## [Document segment]
I got up far too early but I did need to get up. I needed to move my stuff out of my room and into someone else’s as like it or not I had to check out on Shabbat. Plus no one said when we were going to services. Then there was the whole matter of the Shabbos key and how I was going to transfer it back without actually violating Shabbat. (Roommate, who was supposed to help with that latter, stayed in someone else’s room so I didn’t see him until long after we checked out. I did trick someone to turn in the key though, thanks!)
One of the Orthodox guys and I spoke while waiting and he made some really interesting comments to me that showed he was thinking about me. He said one of the things he was thinking about since I was going to so many services is how I must feel seeing the mechitza and knowing about the gender divide and how it must be really hard. I had to admit that it was very hard for me and that was one of the reasons I felt that as observant as I try to be, I have a really hard time sitting in a gender divided room. I know I still have girl-parts, but I know I usually pass as male. The issue of who I can touch is also very difficult for me. Do I touch men? Women? Who? The whole negiah thing is hard.
I can’t remember if I told him about a minyan I went to in Atlanta where there was male, mixed, and female and I was told to remove myself from the men’s section to sit either in mixed or female. At the time I had a beard and was walking with a cane, I could barely stand for kiddush! Oy!
A set of us went off to shul. Another Orthodox one, of course, but not a gay one. This was more standard. Just a section for men and for women. I was astounded by how many people just would get up, leave for a time and come back. I felt lost again but then I am not used to such things!
There was another marriage upcoming and people danced around the Torah, I was invited but didn’t know what I was being invited to do so I remained sitting and very confused.
We had the best conversations that I’ve ever had on Shabbat while going from shul. They were very naughty and a lot of ribbing about a mitzvah that is supposed to occur on Shabbat. One of them had an “overnight guest” as it were. The tour guide just could not stop being a tour guide, it was awesome! There are just times you need a tour guide who gets the culture of the group. And we got him!
After wandering around we went back to the hotel, picked up the rest of the group and went to HUC in Jerusalem where we had lunch with the dean of the campus and he spoke to us about Reform Judaism there or really progressive Judaism.

## [Prompt 1]
Rewrite the records from the line with "Select the third" to the line with "[x=876, y=181]", putting "Settings" in place of "Browse" and leaving everything else unchanged.
The Shabbat account and the records have nothing to do with each other.

## [Records for the task]
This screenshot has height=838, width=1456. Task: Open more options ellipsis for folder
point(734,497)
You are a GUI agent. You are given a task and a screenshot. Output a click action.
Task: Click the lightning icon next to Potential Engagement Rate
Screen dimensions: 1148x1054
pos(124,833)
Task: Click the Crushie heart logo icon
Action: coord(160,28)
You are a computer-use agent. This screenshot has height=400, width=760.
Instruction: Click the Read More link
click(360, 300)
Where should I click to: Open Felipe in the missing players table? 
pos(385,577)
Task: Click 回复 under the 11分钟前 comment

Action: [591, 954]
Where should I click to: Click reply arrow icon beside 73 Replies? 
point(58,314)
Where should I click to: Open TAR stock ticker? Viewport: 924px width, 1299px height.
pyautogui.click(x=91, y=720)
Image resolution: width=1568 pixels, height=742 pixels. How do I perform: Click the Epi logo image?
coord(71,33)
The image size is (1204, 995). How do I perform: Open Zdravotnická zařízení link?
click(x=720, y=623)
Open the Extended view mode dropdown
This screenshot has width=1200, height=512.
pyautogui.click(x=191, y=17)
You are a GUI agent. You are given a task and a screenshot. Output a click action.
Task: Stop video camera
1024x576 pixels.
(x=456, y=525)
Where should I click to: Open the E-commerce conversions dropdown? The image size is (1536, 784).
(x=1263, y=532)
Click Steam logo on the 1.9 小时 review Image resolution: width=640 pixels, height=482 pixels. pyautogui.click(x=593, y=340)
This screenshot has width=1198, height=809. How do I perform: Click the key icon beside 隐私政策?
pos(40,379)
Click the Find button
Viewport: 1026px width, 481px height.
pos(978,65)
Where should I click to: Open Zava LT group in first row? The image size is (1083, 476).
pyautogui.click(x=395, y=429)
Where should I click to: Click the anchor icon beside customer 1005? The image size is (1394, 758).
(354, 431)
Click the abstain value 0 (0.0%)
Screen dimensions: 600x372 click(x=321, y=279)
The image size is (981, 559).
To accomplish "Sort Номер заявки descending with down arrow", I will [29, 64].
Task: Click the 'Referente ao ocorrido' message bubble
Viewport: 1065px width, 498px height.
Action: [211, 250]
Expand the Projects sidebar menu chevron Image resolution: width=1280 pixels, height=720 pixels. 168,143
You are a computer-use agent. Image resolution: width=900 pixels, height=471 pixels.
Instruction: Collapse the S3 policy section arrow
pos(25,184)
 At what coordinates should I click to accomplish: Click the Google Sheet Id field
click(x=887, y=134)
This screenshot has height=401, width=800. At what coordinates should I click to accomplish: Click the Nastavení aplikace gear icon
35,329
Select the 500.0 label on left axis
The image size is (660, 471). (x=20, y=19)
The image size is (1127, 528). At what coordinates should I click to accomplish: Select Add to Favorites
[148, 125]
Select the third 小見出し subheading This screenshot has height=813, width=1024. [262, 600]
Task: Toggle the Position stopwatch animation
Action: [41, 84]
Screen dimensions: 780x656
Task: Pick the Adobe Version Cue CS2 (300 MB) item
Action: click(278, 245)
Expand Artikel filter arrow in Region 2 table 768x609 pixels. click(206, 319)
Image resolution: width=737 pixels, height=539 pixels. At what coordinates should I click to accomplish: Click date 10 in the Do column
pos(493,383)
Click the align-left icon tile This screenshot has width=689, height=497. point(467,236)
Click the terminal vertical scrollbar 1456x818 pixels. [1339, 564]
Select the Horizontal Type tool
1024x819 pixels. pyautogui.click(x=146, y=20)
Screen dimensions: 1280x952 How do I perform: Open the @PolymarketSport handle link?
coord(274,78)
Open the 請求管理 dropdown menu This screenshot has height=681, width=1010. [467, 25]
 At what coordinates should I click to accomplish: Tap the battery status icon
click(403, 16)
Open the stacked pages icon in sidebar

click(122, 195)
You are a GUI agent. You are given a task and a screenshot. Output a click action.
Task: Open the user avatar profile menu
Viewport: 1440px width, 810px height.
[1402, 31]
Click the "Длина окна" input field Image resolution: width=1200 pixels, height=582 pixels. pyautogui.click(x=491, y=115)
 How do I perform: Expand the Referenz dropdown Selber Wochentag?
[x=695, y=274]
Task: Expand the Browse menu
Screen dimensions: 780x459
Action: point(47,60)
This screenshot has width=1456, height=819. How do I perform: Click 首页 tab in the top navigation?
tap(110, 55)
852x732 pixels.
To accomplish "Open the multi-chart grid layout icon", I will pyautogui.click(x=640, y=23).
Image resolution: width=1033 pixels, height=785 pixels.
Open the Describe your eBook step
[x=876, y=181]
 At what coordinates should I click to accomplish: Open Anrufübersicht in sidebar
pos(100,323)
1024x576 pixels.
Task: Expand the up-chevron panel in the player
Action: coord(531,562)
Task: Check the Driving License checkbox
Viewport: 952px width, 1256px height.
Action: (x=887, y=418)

## [Prompt 2]
Repeat word for word the passage of the Shabbat account from "I can’t remember" to "and very confused.".

## [Full output 1]
Select the third 小見出し subheading This screenshot has height=813, width=1024. [262, 600]
Task: Toggle the Position stopwatch animation
Action: [41, 84]
Screen dimensions: 780x656
Task: Pick the Adobe Version Cue CS2 (300 MB) item
Action: click(278, 245)
Expand Artikel filter arrow in Region 2 table 768x609 pixels. click(206, 319)
Image resolution: width=737 pixels, height=539 pixels. At what coordinates should I click to accomplish: Click date 10 in the Do column
pos(493,383)
Click the align-left icon tile This screenshot has width=689, height=497. point(467,236)
Click the terminal vertical scrollbar 1456x818 pixels. [1339, 564]
Select the Horizontal Type tool
1024x819 pixels. pyautogui.click(x=146, y=20)
Screen dimensions: 1280x952 How do I perform: Open the @PolymarketSport handle link?
coord(274,78)
Open the 請求管理 dropdown menu This screenshot has height=681, width=1010. [467, 25]
 At what coordinates should I click to accomplish: Tap the battery status icon
click(403, 16)
Open the stacked pages icon in sidebar

click(122, 195)
You are a GUI agent. You are given a task and a screenshot. Output a click action.
Task: Open the user avatar profile menu
Viewport: 1440px width, 810px height.
[1402, 31]
Click the "Длина окна" input field Image resolution: width=1200 pixels, height=582 pixels. pyautogui.click(x=491, y=115)
 How do I perform: Expand the Referenz dropdown Selber Wochentag?
[x=695, y=274]
Task: Expand the Settings menu
Screen dimensions: 780x459
Action: point(47,60)
This screenshot has width=1456, height=819. How do I perform: Click 首页 tab in the top navigation?
tap(110, 55)
852x732 pixels.
To accomplish "Open the multi-chart grid layout icon", I will pyautogui.click(x=640, y=23).
Image resolution: width=1033 pixels, height=785 pixels.
Open the Describe your eBook step
[x=876, y=181]

## [Full output 2]
I can’t remember if I told him about a minyan I went to in Atlanta where there was male, mixed, and female and I was told to remove myself from the men’s section to sit either in mixed or female. At the time I had a beard and was walking with a cane, I could barely stand for kiddush! Oy!
A set of us went off to shul. Another Orthodox one, of course, but not a gay one. This was more standard. Just a section for men and for women. I was astounded by how many people just would get up, leave for a time and come back. I felt lost again but then I am not used to such things!
There was another marriage upcoming and people danced around the Torah, I was invited but didn’t know what I was being invited to do so I remained sitting and very confused.